• _Directions for this task_
Of all the lines in the material, tally those containing the string "computer", and report nothing but the total.

*** Data to use Section Begins ***

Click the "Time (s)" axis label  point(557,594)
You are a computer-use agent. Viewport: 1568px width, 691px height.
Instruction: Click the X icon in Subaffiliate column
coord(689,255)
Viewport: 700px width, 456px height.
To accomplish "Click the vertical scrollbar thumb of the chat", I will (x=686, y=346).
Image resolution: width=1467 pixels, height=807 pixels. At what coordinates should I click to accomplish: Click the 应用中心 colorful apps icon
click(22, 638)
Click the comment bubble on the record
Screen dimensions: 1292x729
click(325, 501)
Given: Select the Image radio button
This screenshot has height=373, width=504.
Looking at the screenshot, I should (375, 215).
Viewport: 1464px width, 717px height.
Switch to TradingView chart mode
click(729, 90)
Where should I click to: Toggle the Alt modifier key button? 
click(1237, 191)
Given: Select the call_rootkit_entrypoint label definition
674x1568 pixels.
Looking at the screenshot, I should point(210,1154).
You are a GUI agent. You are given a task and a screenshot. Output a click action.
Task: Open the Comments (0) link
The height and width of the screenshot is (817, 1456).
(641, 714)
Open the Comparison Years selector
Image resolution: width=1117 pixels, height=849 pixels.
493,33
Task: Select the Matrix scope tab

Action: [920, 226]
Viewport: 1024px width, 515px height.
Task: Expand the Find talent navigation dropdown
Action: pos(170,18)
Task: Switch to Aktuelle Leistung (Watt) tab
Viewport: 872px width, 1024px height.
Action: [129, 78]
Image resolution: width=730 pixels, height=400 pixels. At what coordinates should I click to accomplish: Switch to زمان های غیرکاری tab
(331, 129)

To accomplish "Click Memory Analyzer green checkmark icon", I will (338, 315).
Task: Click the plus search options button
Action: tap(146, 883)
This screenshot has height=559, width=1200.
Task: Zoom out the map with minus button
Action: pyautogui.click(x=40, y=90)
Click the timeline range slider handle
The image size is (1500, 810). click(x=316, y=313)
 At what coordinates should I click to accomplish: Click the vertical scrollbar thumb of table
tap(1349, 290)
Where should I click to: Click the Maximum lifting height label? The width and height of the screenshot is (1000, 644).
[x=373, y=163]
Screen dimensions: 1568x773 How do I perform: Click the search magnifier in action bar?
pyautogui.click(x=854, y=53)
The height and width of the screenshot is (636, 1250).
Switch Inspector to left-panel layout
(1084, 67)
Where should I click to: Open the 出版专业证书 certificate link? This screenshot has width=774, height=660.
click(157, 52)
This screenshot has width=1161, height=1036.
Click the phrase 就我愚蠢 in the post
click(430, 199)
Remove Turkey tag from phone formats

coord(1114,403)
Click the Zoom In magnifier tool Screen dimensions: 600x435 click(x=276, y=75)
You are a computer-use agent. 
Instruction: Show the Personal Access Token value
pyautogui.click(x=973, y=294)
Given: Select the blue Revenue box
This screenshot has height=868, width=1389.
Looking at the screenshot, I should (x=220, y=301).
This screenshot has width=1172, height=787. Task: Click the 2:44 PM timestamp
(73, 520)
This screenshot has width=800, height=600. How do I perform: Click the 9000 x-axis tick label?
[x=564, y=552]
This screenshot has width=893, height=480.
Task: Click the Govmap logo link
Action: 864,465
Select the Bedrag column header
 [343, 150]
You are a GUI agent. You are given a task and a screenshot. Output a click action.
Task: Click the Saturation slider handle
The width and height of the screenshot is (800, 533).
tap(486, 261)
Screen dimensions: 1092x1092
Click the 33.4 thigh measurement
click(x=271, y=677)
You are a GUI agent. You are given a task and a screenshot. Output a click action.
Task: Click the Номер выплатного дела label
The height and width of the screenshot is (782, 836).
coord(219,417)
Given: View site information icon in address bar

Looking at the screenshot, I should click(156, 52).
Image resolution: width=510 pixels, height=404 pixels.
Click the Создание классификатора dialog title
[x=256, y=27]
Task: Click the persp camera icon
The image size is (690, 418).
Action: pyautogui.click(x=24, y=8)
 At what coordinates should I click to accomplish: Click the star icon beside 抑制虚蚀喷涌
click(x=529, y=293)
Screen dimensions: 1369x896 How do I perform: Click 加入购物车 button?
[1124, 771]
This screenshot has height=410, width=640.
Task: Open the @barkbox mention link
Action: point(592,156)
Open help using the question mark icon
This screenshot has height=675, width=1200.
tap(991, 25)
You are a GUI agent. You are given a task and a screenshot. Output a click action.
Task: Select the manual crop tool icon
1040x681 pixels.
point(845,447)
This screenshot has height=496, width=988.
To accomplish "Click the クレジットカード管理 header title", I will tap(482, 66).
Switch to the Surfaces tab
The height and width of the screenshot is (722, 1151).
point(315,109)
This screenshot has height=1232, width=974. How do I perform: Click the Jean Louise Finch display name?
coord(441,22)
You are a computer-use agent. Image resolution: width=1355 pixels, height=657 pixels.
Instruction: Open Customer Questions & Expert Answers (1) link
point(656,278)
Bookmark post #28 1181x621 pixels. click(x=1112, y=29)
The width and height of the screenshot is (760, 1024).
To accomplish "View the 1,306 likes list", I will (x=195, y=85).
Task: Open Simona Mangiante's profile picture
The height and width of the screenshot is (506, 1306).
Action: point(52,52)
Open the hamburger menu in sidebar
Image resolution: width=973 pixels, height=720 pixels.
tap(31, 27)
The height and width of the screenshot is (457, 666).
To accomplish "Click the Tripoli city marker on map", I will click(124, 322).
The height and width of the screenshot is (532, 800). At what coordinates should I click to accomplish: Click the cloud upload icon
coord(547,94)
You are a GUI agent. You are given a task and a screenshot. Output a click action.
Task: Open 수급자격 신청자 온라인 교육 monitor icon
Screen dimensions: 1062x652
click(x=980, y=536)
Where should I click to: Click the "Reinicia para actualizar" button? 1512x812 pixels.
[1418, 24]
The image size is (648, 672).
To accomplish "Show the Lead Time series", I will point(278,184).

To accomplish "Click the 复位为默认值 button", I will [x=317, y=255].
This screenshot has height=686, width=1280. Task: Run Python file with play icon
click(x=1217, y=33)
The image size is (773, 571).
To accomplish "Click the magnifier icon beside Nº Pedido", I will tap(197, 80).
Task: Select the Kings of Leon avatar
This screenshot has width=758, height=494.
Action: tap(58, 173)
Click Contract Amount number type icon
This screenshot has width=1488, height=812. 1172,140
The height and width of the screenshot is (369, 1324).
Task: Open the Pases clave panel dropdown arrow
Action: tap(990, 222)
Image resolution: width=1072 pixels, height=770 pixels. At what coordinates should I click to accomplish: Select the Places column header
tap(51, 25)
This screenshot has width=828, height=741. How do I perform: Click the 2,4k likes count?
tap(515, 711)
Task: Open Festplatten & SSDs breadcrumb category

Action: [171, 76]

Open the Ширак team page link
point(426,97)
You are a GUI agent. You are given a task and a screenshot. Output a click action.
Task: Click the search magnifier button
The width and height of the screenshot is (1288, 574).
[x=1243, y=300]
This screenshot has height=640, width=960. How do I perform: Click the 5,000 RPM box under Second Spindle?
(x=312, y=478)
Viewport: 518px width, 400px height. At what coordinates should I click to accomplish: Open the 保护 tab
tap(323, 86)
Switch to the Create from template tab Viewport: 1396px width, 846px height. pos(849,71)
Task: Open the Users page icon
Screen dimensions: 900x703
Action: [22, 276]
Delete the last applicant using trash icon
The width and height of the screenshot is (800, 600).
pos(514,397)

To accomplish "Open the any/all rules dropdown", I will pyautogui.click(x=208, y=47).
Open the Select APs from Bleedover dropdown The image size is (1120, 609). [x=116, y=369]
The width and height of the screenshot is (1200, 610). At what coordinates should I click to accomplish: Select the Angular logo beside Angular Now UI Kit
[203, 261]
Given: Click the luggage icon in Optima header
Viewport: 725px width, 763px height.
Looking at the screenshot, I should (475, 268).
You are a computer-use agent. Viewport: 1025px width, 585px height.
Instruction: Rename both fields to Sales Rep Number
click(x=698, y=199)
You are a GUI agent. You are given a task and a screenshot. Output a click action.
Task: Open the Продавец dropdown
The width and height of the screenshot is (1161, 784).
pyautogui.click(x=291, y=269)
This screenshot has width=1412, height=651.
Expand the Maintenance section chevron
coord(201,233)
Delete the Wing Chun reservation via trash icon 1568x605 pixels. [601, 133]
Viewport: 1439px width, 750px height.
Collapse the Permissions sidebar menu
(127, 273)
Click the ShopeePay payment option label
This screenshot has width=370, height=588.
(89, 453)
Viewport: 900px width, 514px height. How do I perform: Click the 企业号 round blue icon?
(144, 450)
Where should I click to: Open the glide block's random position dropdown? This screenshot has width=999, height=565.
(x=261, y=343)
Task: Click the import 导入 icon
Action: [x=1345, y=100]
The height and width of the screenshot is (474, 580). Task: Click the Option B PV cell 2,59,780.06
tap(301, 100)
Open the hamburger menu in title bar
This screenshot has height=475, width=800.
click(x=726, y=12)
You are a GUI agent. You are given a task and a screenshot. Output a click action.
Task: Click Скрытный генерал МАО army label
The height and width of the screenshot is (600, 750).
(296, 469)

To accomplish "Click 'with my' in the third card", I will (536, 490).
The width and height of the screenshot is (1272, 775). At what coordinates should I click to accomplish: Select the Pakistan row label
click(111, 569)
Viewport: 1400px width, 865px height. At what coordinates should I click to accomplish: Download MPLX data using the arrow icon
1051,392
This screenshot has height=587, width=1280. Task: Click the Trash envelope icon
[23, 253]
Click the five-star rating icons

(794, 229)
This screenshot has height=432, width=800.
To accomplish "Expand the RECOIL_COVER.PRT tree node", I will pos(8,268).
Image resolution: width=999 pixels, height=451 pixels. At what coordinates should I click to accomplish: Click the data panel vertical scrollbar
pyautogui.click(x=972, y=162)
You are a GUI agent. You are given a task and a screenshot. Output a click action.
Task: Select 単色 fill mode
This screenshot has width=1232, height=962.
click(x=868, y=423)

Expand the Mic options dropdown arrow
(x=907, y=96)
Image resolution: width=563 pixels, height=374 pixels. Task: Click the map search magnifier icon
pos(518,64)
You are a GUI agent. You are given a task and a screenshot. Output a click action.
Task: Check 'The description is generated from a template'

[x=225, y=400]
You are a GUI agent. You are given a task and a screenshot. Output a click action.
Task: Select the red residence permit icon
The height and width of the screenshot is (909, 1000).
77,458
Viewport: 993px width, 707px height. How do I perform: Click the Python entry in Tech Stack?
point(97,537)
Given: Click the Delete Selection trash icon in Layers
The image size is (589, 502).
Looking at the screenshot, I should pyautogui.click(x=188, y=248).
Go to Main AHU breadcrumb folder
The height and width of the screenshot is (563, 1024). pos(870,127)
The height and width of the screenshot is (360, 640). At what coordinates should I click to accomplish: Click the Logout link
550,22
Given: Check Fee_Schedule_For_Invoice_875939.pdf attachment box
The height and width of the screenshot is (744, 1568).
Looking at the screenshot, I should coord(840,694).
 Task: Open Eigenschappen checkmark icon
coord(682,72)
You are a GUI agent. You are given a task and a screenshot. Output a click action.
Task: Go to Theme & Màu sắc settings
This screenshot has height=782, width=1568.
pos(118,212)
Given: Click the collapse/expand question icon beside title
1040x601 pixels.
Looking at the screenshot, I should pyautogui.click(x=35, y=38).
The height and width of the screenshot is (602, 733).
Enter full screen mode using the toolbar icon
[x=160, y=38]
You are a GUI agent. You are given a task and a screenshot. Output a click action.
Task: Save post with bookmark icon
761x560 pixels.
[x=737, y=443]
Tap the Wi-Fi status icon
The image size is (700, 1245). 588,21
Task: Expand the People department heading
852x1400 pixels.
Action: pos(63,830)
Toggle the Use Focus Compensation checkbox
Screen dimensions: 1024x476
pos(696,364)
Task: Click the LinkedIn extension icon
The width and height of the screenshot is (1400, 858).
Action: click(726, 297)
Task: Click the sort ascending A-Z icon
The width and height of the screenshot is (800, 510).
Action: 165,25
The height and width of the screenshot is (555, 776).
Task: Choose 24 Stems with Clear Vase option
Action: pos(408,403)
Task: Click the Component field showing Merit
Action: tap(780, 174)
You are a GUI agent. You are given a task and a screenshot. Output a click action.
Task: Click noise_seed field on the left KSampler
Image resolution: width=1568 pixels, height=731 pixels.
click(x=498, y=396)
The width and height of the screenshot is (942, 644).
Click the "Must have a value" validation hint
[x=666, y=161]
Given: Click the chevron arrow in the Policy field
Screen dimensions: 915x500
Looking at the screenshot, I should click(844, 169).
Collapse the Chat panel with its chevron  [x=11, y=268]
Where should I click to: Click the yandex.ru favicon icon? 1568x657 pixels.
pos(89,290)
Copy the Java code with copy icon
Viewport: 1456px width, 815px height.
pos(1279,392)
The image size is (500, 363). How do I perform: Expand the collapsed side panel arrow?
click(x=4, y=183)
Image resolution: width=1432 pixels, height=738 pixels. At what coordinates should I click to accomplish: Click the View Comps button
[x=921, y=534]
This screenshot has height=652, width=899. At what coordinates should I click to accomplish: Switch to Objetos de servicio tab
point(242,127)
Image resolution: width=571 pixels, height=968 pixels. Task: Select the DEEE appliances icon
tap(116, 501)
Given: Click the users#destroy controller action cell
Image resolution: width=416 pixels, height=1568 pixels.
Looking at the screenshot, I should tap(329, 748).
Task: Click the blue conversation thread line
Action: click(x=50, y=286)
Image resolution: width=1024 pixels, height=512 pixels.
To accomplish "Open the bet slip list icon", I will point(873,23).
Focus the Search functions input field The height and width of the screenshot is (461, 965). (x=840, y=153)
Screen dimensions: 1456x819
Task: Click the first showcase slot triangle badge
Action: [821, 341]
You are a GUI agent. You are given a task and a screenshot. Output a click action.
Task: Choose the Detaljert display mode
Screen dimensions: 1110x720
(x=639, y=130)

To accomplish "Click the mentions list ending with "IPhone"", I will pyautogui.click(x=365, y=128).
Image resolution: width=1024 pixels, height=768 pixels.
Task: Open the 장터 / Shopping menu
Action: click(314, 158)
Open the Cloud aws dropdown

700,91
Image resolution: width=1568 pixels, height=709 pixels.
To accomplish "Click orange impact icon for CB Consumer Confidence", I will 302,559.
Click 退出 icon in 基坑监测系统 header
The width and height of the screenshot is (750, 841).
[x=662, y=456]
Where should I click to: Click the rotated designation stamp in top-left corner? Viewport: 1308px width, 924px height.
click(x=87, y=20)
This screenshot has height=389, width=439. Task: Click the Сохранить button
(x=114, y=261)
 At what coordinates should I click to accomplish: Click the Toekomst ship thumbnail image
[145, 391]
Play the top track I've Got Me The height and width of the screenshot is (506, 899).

*** Data to use Section Ends ***

• _Response below_
4